The problem for FIFA is that whatever they decide will have huge ramifications far beyond the pitch. A ruling on the PFA’s side would represent a significant international body defining the territory of a Palestinian  state, which no doubt is the intention of the PFA’s four-year-long campaign to have this item on the agenda. On the other hand, ruling on Israel’s side would be interpreted by many as an acknowledgement that the six settlements, and their football clubs, are part of Israeli sovereign territory. FIFA would like to do neither, and yet if the item is ever brought to a vote, they are caught in a zero-sum game where they have to make a choice.

Should FIFA rule against Israel, the likely reprimand will be a six-month window to remove the clubs from the Israeli league system or face suspension from FIFA and the removal of Israel’s national football team from competitive matches such as World Cup Qualifying.
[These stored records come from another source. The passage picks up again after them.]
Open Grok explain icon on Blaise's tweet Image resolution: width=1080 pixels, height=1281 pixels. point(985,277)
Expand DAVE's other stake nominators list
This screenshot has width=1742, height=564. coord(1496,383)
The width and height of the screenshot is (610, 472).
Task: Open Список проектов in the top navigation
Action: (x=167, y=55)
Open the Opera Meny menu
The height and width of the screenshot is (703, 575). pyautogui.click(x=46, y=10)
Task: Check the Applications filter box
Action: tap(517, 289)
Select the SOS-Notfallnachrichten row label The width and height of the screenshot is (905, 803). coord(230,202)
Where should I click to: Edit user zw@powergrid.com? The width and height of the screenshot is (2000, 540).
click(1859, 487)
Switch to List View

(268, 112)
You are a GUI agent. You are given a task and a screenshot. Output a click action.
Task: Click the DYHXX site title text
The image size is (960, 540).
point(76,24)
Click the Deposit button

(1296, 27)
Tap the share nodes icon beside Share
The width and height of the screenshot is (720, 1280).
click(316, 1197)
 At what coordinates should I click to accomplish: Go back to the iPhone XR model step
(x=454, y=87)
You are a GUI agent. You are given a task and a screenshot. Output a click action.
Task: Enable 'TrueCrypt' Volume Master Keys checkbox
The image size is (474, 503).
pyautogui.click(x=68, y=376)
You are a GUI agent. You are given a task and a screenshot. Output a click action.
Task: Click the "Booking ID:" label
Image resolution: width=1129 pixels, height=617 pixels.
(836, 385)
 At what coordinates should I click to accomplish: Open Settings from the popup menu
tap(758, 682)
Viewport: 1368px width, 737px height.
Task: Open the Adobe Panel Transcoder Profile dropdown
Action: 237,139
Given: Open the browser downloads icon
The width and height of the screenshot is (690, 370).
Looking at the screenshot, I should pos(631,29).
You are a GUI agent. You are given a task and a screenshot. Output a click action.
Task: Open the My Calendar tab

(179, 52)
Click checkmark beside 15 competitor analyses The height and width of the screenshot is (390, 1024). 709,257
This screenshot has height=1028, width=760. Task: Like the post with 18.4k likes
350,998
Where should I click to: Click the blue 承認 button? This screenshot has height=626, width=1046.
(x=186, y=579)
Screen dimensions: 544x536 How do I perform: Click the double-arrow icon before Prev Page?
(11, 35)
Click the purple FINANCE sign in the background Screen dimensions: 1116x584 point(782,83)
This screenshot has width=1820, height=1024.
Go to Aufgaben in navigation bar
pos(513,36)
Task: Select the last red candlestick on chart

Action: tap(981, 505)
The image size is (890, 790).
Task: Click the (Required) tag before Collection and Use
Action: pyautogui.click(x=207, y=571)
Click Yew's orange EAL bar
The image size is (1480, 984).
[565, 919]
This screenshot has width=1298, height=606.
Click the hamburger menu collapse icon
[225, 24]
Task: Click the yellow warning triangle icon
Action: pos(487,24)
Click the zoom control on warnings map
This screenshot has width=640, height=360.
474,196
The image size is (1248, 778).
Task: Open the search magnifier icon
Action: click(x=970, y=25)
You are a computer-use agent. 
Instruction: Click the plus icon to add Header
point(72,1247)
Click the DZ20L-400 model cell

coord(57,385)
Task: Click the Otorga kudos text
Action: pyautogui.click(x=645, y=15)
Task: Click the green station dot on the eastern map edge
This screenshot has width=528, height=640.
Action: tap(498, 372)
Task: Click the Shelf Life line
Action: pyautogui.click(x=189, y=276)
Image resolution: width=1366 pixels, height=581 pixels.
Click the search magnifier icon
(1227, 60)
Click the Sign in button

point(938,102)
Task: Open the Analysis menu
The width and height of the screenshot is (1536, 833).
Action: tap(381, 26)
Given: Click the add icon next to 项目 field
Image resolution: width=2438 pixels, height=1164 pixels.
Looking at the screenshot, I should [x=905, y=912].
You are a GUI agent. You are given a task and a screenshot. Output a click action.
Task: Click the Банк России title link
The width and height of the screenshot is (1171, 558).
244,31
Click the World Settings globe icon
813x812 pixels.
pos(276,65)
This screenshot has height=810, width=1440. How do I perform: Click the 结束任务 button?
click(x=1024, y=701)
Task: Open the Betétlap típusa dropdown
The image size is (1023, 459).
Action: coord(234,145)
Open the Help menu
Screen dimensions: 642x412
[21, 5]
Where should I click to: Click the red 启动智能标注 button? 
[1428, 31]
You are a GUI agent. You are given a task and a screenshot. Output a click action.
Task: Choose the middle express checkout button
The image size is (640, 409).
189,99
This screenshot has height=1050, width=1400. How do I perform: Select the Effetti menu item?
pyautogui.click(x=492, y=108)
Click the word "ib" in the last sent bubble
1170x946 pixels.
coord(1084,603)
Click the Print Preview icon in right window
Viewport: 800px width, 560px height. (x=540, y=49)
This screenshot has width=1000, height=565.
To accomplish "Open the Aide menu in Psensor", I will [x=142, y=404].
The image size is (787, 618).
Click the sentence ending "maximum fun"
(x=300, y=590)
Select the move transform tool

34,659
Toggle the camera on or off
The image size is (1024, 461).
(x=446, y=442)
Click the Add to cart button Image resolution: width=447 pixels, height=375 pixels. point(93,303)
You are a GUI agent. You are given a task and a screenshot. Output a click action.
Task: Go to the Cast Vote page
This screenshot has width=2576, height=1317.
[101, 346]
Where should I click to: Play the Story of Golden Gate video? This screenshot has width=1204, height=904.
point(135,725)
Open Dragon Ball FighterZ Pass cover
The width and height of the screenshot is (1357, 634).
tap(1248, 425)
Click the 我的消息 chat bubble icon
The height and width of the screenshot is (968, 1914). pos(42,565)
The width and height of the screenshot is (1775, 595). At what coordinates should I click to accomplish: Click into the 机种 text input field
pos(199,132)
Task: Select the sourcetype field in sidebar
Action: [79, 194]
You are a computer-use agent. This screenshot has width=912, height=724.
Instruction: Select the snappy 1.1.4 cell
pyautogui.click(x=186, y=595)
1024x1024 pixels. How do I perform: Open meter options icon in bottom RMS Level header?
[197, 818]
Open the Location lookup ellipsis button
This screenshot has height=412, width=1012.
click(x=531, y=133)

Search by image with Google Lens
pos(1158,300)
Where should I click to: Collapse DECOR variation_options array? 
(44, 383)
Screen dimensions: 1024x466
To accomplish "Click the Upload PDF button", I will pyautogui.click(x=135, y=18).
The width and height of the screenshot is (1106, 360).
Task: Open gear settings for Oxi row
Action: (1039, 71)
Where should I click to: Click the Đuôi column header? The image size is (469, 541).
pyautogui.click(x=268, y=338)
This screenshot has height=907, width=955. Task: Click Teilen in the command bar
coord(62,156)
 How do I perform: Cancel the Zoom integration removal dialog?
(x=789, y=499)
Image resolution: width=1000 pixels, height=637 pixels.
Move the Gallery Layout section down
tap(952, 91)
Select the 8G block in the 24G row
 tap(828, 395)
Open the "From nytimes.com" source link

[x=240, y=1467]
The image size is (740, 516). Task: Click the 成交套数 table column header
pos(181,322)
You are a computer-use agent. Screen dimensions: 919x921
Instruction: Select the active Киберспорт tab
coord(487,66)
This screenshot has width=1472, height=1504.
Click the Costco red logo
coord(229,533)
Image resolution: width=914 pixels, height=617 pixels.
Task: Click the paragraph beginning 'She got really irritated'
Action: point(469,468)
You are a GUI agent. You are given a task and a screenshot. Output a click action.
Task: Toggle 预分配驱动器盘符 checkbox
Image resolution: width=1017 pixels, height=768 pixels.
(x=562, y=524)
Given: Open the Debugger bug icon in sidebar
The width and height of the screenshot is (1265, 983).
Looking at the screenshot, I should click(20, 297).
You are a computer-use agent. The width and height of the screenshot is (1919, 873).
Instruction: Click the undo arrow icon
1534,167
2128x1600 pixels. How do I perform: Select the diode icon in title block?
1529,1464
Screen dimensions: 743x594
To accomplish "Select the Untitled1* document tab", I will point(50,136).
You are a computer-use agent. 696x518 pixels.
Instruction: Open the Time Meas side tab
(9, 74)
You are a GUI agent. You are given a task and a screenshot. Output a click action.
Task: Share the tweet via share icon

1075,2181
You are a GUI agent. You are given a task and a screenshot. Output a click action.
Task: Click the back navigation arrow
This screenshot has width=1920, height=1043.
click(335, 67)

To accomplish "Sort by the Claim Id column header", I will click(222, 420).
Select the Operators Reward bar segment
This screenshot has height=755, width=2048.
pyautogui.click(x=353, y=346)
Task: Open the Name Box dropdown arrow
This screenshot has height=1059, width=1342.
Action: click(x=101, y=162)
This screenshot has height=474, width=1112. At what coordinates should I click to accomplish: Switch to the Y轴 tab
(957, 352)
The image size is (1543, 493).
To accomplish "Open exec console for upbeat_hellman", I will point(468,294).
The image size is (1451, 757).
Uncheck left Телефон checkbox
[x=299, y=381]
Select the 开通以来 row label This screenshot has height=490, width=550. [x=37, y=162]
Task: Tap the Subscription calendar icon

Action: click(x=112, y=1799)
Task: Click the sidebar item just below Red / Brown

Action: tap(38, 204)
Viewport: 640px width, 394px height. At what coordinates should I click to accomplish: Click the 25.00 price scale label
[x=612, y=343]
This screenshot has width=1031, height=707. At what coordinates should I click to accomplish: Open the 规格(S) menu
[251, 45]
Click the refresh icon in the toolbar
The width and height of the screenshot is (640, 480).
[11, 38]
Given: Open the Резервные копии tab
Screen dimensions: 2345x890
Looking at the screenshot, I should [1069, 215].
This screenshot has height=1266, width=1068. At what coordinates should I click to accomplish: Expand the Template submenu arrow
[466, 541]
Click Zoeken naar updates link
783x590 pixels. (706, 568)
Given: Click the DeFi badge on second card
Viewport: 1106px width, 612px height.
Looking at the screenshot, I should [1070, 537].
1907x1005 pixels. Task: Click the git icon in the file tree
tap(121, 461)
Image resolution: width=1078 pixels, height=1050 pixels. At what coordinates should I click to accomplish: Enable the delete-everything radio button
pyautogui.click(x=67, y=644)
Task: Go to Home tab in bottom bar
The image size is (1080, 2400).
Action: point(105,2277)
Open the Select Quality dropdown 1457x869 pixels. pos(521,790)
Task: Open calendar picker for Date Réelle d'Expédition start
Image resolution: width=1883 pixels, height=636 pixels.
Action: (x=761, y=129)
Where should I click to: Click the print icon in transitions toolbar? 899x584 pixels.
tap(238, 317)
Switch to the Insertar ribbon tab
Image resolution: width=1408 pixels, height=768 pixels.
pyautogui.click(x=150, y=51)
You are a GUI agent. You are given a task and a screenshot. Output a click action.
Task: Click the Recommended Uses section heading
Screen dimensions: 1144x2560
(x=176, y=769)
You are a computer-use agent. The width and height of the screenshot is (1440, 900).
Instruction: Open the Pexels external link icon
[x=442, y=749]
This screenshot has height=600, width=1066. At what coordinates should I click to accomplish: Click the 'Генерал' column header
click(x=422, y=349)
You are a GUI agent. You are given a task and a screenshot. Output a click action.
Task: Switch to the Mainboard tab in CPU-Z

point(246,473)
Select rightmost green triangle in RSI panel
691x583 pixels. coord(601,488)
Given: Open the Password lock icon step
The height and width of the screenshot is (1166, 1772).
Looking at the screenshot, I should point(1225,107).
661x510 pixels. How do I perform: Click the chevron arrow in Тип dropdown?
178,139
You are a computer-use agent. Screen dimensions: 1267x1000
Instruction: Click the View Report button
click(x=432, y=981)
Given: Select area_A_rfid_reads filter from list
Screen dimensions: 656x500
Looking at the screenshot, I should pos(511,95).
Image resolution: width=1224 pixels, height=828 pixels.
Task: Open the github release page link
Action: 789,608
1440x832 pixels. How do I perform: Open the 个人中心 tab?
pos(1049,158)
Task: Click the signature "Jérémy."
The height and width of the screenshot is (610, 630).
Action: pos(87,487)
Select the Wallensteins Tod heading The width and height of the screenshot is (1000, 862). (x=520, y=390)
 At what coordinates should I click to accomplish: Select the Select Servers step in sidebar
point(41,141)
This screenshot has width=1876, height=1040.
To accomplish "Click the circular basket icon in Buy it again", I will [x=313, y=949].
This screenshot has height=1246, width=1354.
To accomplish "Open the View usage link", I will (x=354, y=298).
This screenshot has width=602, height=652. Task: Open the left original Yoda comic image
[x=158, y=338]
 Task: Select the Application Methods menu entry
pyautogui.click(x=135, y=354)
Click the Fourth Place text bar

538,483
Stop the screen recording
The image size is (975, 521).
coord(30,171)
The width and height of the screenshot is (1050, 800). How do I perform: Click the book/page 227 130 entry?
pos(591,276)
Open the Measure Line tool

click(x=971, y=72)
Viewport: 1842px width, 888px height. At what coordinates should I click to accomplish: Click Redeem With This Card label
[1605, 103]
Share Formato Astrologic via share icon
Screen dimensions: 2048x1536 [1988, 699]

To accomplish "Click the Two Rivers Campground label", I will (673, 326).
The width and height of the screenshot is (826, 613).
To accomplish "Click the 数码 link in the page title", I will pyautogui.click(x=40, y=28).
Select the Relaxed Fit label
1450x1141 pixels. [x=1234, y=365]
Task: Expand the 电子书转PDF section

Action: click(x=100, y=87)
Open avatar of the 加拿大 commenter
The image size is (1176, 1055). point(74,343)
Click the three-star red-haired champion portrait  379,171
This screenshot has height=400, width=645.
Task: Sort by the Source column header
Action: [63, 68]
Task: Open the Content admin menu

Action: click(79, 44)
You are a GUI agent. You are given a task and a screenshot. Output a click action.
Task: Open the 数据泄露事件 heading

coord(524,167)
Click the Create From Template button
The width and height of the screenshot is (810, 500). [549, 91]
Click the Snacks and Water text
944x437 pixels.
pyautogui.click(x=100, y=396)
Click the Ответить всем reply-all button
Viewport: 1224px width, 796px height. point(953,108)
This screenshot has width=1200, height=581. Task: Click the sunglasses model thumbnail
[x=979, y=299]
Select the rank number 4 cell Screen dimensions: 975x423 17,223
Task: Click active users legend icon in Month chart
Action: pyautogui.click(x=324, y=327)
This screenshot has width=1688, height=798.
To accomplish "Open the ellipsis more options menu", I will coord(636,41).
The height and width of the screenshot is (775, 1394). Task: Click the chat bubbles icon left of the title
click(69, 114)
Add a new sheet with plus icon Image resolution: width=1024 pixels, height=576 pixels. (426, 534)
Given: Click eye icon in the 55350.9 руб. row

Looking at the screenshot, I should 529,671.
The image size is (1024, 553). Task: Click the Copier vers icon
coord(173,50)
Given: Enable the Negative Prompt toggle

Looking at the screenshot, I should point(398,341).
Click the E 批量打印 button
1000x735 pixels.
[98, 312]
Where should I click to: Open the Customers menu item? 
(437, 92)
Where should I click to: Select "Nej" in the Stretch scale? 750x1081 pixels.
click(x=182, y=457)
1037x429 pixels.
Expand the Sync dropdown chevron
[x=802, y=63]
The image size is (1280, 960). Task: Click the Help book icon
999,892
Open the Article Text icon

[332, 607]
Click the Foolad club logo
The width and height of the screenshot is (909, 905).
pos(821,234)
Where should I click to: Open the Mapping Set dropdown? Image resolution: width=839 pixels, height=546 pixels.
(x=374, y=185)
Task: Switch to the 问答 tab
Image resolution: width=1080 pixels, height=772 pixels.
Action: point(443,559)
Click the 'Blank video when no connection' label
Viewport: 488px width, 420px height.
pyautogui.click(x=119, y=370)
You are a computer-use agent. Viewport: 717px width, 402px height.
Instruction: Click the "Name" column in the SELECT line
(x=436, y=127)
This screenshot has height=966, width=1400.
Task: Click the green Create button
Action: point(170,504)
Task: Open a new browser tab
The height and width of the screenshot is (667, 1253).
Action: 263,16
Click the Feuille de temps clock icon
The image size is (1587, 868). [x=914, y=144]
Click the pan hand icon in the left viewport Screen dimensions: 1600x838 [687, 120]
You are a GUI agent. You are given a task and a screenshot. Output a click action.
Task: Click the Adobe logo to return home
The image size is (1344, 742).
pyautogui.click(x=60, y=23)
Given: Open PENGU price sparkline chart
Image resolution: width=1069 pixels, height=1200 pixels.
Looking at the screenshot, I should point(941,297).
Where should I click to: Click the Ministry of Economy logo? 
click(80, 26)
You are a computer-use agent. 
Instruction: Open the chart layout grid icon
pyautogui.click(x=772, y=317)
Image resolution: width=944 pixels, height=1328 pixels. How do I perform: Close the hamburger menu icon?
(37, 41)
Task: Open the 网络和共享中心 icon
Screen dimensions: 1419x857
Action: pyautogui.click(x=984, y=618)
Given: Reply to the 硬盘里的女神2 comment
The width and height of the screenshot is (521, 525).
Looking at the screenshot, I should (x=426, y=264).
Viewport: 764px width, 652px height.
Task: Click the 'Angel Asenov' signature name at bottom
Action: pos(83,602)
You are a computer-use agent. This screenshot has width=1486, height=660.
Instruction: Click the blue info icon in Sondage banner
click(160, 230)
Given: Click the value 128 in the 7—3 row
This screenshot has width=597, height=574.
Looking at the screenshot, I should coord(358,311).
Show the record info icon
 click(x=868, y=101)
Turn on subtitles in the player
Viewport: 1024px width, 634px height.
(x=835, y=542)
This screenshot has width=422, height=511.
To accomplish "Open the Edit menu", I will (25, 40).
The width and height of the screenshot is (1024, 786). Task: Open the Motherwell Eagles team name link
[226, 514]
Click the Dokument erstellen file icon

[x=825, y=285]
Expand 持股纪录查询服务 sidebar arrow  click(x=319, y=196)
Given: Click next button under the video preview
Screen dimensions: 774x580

However, compliance would be perhaps more significant still. If the PFA can remove the settlement’s football clubs through FIFA, it might give more impetus to the greater Palestinian aspiration of removing the settlements themselves through the UN. We are potentially seeing a microcosm of the Palestinian strategy to internationalise the Israeli-Palestinian conflict, and once again shirk bilateral negotiations, through the prism of football.

On Thursday, the FIFA Congress voted overwhelmingly not to hold a vote on a Palestinian motion, with 73 per cent of member associations agreeing to Infantino’s proposal to postpone any decision. Israel remains under no illusions that this won’t be the end of the saga, with Foreign Ministry Director General Yuval Rotem calling it a “campaign that is expected to continue in the months ahead”.

Whenever the issue resurfaces again, any decision by FIFA is sure to affect far more than six amateur West Bank football clubs.

Editor’s note: this blog was updated on Friday, 12 May, at 2:00pm

Simon Smith is Communications Officer at BICOM.